Why bankers used to be good

This is a guest post by Rev. Julian Mann.

Hopefully Private Eye editor Ian Hislop's BBC programme about Victorian financiers - When bankers were good - will properly explain why they were.

The answer very clearly is that Victorian Britain was saturated with Biblical values in the wake of the 18th century evangelical revival. Evangelical Christianity teaches that the whole of life is impacted by the truth of the gospel. That means one should earn one's money in an ethical manner and use it for the love of God and of one's neighbour.

Such a spiritual and moral culture thus conduced to bankers with active consciences moved to virtue, in contrast to the financiers spawned by de-Christianised Britain.

My Hislop's own position in relation to Christian Britain is interesting. He clearly has some sort of spiritual sympathy with it, having presented a previous BBC series about Victorian philanthropists.

But the magazine he edits was a product of the 1960s, the decade which set the hounds on Christian Britain.

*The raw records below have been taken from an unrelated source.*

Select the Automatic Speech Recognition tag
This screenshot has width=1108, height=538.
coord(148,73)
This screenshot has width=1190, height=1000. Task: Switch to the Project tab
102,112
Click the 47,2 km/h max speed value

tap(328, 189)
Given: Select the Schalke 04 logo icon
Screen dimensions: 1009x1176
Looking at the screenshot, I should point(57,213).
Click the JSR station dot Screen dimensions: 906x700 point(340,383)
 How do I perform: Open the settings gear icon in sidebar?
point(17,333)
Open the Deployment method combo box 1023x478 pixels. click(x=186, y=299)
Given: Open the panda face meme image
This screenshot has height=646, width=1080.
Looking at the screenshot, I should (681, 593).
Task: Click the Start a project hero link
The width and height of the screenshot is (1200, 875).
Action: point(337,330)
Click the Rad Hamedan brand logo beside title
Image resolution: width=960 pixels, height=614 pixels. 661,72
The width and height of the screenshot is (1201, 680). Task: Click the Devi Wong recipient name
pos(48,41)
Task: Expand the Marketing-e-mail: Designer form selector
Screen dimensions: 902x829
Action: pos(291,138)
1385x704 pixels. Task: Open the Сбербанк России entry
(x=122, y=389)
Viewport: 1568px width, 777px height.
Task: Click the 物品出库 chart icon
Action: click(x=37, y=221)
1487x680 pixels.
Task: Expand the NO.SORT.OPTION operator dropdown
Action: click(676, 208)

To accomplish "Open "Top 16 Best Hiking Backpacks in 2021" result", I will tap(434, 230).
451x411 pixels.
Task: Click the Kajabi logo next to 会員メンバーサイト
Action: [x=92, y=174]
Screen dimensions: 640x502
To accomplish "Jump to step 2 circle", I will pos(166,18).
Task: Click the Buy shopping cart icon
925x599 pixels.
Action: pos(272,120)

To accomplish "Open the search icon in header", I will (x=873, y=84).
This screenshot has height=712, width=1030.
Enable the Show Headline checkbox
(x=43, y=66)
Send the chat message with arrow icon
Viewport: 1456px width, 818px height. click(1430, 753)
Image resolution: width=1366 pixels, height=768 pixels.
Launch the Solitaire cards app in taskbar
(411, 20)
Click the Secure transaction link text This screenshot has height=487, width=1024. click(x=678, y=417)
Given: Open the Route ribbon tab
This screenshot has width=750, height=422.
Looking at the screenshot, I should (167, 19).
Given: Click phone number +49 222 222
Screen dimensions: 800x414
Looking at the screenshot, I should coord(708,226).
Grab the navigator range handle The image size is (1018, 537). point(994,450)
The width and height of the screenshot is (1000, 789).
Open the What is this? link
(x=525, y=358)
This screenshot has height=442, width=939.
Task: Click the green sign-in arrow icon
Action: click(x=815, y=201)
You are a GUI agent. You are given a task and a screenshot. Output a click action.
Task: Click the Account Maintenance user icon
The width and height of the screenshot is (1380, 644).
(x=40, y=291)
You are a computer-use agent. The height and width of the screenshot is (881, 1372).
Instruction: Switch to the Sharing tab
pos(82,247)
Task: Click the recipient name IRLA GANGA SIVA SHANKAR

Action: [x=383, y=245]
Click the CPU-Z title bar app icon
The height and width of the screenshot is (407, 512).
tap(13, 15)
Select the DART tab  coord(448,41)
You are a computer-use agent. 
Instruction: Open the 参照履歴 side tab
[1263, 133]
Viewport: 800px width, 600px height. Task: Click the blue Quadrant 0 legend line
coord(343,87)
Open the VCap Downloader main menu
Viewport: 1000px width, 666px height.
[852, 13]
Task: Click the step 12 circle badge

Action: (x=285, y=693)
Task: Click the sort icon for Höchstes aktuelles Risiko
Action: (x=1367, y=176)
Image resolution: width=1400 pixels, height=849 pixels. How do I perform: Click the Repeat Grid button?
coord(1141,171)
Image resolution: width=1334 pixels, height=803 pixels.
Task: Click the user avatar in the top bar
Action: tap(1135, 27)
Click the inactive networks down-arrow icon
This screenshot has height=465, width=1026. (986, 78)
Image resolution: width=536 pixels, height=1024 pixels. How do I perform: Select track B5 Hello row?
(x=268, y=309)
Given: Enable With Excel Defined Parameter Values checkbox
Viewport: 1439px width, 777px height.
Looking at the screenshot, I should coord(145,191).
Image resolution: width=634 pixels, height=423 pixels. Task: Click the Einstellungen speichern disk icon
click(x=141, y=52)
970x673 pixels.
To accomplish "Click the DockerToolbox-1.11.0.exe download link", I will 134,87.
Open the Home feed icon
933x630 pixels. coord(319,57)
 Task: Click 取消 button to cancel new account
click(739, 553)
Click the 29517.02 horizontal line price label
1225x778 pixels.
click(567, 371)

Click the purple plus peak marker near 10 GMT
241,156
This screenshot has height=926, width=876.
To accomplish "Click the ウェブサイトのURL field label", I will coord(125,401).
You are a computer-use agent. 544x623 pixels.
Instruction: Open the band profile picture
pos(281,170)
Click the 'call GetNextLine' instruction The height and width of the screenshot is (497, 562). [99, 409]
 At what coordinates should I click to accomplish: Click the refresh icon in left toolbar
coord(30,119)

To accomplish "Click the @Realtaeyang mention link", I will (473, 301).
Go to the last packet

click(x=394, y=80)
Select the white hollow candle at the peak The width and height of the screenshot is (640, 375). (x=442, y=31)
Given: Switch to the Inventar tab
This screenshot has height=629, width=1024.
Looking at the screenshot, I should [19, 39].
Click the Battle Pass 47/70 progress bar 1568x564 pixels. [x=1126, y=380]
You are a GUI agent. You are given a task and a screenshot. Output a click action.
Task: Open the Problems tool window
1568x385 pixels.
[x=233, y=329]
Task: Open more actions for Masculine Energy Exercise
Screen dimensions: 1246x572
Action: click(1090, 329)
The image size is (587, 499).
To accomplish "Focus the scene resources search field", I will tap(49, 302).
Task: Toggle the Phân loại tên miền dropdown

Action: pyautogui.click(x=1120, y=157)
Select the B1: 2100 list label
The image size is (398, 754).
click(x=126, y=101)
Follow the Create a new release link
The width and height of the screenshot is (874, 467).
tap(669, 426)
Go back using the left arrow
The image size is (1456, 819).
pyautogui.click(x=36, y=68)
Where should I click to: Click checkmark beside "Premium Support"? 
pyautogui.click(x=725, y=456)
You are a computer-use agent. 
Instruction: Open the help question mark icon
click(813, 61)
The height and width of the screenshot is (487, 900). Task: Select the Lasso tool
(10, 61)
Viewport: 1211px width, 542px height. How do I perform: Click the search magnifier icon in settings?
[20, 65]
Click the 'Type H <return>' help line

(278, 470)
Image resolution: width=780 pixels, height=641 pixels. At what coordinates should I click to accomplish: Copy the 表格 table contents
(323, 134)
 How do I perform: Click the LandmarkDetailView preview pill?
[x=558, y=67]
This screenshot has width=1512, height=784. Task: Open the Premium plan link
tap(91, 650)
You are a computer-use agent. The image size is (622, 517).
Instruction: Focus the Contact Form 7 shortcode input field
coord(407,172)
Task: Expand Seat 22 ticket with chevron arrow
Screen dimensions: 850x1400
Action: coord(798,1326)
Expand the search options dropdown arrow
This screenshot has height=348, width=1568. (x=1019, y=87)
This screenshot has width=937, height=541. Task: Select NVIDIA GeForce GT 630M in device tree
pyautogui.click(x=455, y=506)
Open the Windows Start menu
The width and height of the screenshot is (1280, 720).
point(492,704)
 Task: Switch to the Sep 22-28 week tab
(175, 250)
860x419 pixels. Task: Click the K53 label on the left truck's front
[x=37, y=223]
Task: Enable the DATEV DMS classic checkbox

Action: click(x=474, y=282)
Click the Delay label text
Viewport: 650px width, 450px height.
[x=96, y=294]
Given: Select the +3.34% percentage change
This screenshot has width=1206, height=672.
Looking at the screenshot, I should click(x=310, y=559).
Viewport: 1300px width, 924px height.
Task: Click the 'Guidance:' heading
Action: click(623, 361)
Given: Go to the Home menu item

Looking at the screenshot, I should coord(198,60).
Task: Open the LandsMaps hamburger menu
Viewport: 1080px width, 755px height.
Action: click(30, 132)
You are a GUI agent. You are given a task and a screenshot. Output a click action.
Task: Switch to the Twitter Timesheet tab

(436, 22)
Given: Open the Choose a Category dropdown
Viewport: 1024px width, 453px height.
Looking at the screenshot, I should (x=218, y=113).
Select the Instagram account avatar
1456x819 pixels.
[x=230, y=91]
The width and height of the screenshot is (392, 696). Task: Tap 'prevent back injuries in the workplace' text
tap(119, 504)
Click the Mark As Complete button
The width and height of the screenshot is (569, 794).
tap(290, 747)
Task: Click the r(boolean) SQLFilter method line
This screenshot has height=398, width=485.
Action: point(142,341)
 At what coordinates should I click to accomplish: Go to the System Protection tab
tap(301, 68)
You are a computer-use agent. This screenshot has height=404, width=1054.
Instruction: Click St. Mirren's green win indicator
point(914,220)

Private Eye, launched in 1961, belongs to the Beyond the Fringe satirical movement championed by its former proprietor, the late Mr Peter Cook, which set out to lampoon authority and undermine respect for the then British establishment.

The current corrosive cynicism about politicians, in fact more accurately the nihilism about political engagement, has its roots in that godless movement.

The antidote to greedy bankers, corrupt politicians, and a cynical public is evangelical Christianity. That antidote was active in Victorian Britain when rich people were more inclined to listen to Jesus Christ: "Take heed and beware of covetousness; for a man's life consisteth not in the abundance of the things which he possesseth (Luke 12v15 - King James Version)."

Mr Hislop's moral position would be more consistent if he preached that message, forsaking the cynical cultural Baal of Private Eye, now ironically a journal the Ahabesque British establishment is quite comfortable with.